The 1986 model that Schumer speaks approvingly of aims to “simplify the tax code by bringing down rates while at the same time closing loopholes in the tax code. It did those two things in precise unison so that while the tax code got fairer and simpler, it would not add a penny to the deficit.”
We have a widening divide in income distribution — which in turn creates a wide divide in income, health, education, longevity and many other measures of a happy and healthy life. Rather than widen the divide, why not use tax reform to narrow it? That’s what poverty fighters both on the left and the right advocate. Dylan Matthews writes that the Senate Democrats are working on a plan to vastly expand the child tax credit:
The benefits would be distributed monthly, in advance, so that families can pace out their spending and smooth their incomes. Because the CTC, like the earned income tax credit, is currently paid out through tax refunds, it sometimes leads to a perverse situation in which families use it to pay down debt they never would’ve had to incur if they’d gotten the money earlier.
The value of the new credits would be indexed to inflation, unlike the current $1,000 credit, which loses value every year.
The credits would phase out for high-income individuals, just like the child tax credit today does, with phaseout beginning at $75,000 a year in income for single parents and $110,000 for married couples.
For middle-class families earning $40,000 to $100,000 a year, the plan would result in a huge increase in monthly income, especially when kids are young and need diapers, cribs, strollers, and new clothes to replace quickly outgrown old ones.
Such a plan would cut the child poverty rate in half, according to some analyses.
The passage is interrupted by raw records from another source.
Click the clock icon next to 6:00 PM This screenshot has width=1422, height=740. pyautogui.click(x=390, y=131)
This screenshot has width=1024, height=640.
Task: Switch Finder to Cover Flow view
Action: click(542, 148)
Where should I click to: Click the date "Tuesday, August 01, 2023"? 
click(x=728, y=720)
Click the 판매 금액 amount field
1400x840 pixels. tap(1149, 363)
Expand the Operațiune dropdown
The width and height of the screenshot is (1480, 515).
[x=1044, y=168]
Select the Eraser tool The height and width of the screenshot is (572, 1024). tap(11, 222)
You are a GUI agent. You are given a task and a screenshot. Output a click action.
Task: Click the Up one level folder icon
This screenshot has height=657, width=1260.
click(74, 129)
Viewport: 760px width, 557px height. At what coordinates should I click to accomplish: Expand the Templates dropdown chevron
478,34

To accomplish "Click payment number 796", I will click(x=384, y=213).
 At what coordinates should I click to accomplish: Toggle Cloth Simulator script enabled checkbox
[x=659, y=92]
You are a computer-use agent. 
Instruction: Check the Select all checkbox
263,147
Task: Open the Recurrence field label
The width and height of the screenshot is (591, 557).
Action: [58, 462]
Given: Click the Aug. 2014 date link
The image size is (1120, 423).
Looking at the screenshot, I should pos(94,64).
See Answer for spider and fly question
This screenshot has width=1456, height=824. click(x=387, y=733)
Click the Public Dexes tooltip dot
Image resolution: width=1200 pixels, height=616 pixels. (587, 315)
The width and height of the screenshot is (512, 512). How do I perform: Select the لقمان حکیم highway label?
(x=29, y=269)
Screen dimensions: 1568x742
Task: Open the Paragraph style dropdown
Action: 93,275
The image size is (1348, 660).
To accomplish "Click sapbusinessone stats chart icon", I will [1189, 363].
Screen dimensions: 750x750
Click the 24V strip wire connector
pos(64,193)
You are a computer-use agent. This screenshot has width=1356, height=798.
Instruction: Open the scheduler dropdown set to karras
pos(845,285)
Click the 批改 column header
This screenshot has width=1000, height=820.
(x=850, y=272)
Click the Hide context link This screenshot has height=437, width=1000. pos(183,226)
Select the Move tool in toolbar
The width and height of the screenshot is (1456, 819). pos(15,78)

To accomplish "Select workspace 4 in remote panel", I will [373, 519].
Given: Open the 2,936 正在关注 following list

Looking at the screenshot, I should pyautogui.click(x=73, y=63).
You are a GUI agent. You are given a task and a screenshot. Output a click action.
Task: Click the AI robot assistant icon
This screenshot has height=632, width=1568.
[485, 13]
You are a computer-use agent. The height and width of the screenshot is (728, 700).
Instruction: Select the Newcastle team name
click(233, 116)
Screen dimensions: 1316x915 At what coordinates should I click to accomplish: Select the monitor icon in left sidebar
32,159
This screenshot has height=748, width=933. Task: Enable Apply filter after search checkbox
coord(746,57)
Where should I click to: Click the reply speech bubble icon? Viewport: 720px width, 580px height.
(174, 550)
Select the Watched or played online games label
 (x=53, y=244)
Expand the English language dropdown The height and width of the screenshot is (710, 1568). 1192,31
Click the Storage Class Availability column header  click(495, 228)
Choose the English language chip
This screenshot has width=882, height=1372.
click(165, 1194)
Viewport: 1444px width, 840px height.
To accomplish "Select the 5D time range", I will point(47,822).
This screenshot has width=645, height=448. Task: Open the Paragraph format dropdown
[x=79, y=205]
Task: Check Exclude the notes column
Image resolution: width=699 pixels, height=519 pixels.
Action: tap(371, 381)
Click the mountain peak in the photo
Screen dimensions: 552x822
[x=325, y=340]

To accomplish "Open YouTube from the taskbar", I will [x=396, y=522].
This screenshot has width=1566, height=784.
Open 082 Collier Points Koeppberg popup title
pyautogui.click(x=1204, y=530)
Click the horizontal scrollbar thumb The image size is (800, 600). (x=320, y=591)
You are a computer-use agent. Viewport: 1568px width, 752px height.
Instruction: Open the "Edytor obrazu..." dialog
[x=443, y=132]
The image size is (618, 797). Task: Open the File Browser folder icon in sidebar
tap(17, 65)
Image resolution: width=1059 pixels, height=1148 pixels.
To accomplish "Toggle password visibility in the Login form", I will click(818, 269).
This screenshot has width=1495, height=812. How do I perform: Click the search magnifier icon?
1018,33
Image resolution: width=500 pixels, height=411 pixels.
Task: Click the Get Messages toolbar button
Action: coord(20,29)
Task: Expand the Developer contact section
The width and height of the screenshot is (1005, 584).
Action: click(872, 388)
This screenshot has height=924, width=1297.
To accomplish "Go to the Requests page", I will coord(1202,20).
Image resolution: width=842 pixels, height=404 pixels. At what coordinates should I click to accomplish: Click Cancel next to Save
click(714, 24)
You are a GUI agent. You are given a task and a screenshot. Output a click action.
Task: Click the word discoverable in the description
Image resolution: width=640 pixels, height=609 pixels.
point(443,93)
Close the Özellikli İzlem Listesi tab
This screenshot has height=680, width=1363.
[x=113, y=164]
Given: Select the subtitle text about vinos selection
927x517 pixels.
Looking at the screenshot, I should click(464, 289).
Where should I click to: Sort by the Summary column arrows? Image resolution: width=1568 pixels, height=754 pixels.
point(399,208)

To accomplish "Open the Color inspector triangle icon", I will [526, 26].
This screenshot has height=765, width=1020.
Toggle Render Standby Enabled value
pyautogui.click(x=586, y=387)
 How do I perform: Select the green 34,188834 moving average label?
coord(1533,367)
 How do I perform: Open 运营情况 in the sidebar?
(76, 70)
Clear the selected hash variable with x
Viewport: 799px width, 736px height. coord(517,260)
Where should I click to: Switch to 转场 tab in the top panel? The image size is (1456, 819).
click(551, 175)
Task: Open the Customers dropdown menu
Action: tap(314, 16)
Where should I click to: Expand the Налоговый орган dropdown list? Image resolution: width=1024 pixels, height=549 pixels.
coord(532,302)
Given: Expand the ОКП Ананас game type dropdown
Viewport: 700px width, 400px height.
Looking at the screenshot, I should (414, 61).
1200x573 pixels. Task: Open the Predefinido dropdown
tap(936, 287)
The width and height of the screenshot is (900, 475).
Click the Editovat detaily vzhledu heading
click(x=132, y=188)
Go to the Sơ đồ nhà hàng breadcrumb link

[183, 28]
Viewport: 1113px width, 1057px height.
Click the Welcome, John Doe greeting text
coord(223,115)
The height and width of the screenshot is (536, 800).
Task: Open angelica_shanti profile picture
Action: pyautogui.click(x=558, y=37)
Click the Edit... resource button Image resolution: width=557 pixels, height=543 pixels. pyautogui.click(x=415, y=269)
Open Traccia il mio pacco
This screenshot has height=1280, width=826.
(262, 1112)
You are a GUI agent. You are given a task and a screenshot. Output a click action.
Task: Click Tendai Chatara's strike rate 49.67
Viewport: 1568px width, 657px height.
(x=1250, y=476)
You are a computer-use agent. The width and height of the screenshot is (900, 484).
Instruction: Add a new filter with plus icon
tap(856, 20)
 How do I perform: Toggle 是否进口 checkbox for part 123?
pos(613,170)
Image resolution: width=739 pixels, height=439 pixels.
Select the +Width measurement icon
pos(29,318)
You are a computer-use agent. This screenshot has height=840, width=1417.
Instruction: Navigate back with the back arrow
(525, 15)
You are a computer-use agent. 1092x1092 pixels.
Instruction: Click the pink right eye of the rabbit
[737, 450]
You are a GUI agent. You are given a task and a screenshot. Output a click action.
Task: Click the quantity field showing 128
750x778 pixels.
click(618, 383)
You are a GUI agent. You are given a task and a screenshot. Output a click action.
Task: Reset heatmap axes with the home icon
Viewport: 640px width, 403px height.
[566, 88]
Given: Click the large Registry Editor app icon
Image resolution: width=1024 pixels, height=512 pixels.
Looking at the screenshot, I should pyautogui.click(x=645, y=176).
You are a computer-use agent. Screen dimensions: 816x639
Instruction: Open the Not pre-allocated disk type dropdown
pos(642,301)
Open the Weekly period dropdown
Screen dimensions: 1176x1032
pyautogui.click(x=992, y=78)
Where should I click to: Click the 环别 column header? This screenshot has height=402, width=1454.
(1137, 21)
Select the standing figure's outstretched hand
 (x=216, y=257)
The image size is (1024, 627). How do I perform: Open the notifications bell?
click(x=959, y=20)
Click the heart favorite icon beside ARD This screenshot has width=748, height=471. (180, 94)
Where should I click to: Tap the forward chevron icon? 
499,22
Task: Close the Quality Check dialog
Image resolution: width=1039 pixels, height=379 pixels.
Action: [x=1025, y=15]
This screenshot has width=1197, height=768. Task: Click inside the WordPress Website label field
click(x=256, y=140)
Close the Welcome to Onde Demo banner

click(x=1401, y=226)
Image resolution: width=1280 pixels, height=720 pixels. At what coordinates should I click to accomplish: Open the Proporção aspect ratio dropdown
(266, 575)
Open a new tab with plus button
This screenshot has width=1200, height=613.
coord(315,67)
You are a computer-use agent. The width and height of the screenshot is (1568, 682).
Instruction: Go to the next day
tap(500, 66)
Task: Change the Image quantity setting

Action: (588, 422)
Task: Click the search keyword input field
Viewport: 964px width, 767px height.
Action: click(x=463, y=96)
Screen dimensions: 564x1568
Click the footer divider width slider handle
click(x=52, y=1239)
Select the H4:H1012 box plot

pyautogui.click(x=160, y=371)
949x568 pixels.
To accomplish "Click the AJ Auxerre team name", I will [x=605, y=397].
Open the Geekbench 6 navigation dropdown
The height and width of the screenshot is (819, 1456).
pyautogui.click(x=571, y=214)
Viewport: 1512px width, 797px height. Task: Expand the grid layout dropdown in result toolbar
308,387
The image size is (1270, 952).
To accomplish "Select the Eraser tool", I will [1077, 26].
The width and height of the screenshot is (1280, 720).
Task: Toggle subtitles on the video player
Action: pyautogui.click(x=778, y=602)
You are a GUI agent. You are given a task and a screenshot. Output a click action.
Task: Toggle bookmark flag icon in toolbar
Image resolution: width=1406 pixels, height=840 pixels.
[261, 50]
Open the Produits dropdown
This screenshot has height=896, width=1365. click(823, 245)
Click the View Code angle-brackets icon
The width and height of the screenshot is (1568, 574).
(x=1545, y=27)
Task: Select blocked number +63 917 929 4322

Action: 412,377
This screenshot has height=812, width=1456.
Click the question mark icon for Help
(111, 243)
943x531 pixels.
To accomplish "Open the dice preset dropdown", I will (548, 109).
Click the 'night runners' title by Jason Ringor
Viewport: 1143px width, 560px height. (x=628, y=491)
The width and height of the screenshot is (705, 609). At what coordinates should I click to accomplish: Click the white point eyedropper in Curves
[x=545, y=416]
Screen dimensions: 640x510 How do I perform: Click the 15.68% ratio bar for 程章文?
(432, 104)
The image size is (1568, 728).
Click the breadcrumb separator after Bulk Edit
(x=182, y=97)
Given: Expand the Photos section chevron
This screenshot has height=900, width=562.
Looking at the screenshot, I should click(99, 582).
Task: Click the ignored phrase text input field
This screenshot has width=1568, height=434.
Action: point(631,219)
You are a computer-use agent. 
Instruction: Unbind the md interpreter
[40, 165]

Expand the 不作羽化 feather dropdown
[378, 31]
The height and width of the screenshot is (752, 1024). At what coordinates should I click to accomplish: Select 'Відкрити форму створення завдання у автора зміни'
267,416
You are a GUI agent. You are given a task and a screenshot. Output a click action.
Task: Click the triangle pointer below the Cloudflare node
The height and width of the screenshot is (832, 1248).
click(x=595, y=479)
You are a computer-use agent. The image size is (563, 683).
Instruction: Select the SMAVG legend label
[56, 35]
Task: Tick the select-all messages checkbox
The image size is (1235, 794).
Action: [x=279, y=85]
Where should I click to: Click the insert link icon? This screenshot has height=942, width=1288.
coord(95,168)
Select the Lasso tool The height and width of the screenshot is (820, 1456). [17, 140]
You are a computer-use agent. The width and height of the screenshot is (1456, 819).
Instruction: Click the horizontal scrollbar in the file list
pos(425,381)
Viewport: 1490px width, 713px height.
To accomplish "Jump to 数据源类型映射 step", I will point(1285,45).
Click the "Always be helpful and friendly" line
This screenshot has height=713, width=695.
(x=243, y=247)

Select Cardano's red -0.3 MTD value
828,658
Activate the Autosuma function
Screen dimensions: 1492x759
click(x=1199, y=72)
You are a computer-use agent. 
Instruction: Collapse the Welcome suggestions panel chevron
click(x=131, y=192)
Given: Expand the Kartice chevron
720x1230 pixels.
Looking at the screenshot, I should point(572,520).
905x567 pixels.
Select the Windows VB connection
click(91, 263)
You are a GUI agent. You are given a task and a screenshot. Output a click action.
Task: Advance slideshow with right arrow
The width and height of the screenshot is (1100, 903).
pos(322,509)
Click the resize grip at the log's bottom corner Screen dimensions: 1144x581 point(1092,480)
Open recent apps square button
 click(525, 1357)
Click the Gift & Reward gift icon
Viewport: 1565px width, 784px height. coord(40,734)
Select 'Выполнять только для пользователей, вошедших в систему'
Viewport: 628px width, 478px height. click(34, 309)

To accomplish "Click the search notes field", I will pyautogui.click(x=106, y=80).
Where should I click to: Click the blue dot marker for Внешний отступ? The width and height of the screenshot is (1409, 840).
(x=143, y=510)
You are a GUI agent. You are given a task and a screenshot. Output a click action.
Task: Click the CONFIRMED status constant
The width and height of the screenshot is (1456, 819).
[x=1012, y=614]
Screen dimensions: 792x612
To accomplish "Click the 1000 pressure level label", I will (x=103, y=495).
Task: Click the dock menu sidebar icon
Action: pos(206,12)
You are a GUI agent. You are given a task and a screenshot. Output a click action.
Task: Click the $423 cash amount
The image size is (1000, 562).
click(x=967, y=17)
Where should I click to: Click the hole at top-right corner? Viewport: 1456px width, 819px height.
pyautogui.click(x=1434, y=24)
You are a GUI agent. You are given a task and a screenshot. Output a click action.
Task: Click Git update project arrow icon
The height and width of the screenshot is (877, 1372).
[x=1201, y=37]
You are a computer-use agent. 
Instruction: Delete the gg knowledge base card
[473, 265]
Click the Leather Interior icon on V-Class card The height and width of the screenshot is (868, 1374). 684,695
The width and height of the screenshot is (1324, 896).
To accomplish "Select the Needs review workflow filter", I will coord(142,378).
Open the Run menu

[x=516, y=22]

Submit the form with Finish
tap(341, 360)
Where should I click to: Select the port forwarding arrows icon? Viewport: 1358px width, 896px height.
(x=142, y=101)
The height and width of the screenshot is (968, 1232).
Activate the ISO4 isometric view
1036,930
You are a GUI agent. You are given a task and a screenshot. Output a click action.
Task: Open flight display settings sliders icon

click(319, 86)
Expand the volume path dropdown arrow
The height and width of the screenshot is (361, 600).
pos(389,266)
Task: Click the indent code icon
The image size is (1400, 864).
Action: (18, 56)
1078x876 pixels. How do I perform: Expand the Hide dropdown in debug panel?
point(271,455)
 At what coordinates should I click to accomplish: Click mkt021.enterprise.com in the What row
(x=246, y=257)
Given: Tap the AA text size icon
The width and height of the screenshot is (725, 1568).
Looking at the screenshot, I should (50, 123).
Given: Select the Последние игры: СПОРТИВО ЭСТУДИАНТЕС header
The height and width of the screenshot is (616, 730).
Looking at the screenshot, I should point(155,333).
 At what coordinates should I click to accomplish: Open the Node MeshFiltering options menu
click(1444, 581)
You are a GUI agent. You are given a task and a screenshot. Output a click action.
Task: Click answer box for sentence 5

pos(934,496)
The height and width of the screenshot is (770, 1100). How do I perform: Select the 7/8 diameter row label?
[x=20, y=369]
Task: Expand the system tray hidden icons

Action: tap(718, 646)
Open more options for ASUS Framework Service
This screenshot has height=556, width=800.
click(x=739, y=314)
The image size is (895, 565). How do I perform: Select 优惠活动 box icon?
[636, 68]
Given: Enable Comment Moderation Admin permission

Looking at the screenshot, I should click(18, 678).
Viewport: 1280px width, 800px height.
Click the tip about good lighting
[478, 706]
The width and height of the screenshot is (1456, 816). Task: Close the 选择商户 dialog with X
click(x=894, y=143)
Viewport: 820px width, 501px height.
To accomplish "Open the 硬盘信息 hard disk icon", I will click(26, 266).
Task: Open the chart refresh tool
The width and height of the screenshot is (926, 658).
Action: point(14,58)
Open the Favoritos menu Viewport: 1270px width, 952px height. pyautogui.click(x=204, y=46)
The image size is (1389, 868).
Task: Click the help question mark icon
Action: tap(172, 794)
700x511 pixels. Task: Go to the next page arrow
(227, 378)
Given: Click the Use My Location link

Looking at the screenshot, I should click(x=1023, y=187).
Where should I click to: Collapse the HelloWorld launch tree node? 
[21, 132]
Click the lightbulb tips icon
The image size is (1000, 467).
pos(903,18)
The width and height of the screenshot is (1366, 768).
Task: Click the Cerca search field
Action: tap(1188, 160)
In real terms, this means that the change would “lift 5.3 million children out of poverty and 1.9 million out of deep poverty. … Another 4.2 million adults would be lifted out of poverty and 1.2 million out of deep poverty. … The overall poverty rate would be 20 percent lower.”
Treasury Secretary Steven Mnuchin says it is hard to cut taxes without benefiting the rich. That’s hooey. He’s looking in the wrong place. We should not be cutting the marginal rate for those at the top, eliminating the estate tax or creating a 25 percent rate for pass-throughs. Instead, conservatives who have pushed for an expanded child tax credit, as Sen. Marco Rubio (R-Fla.) did in the presidential campaign, should rule out a Goldman Sachs-devised tax plan and instead seek to benefit the middle class and poor. And if Ivanka Trump is serious about helping children and assisting with child care, she should join the effort.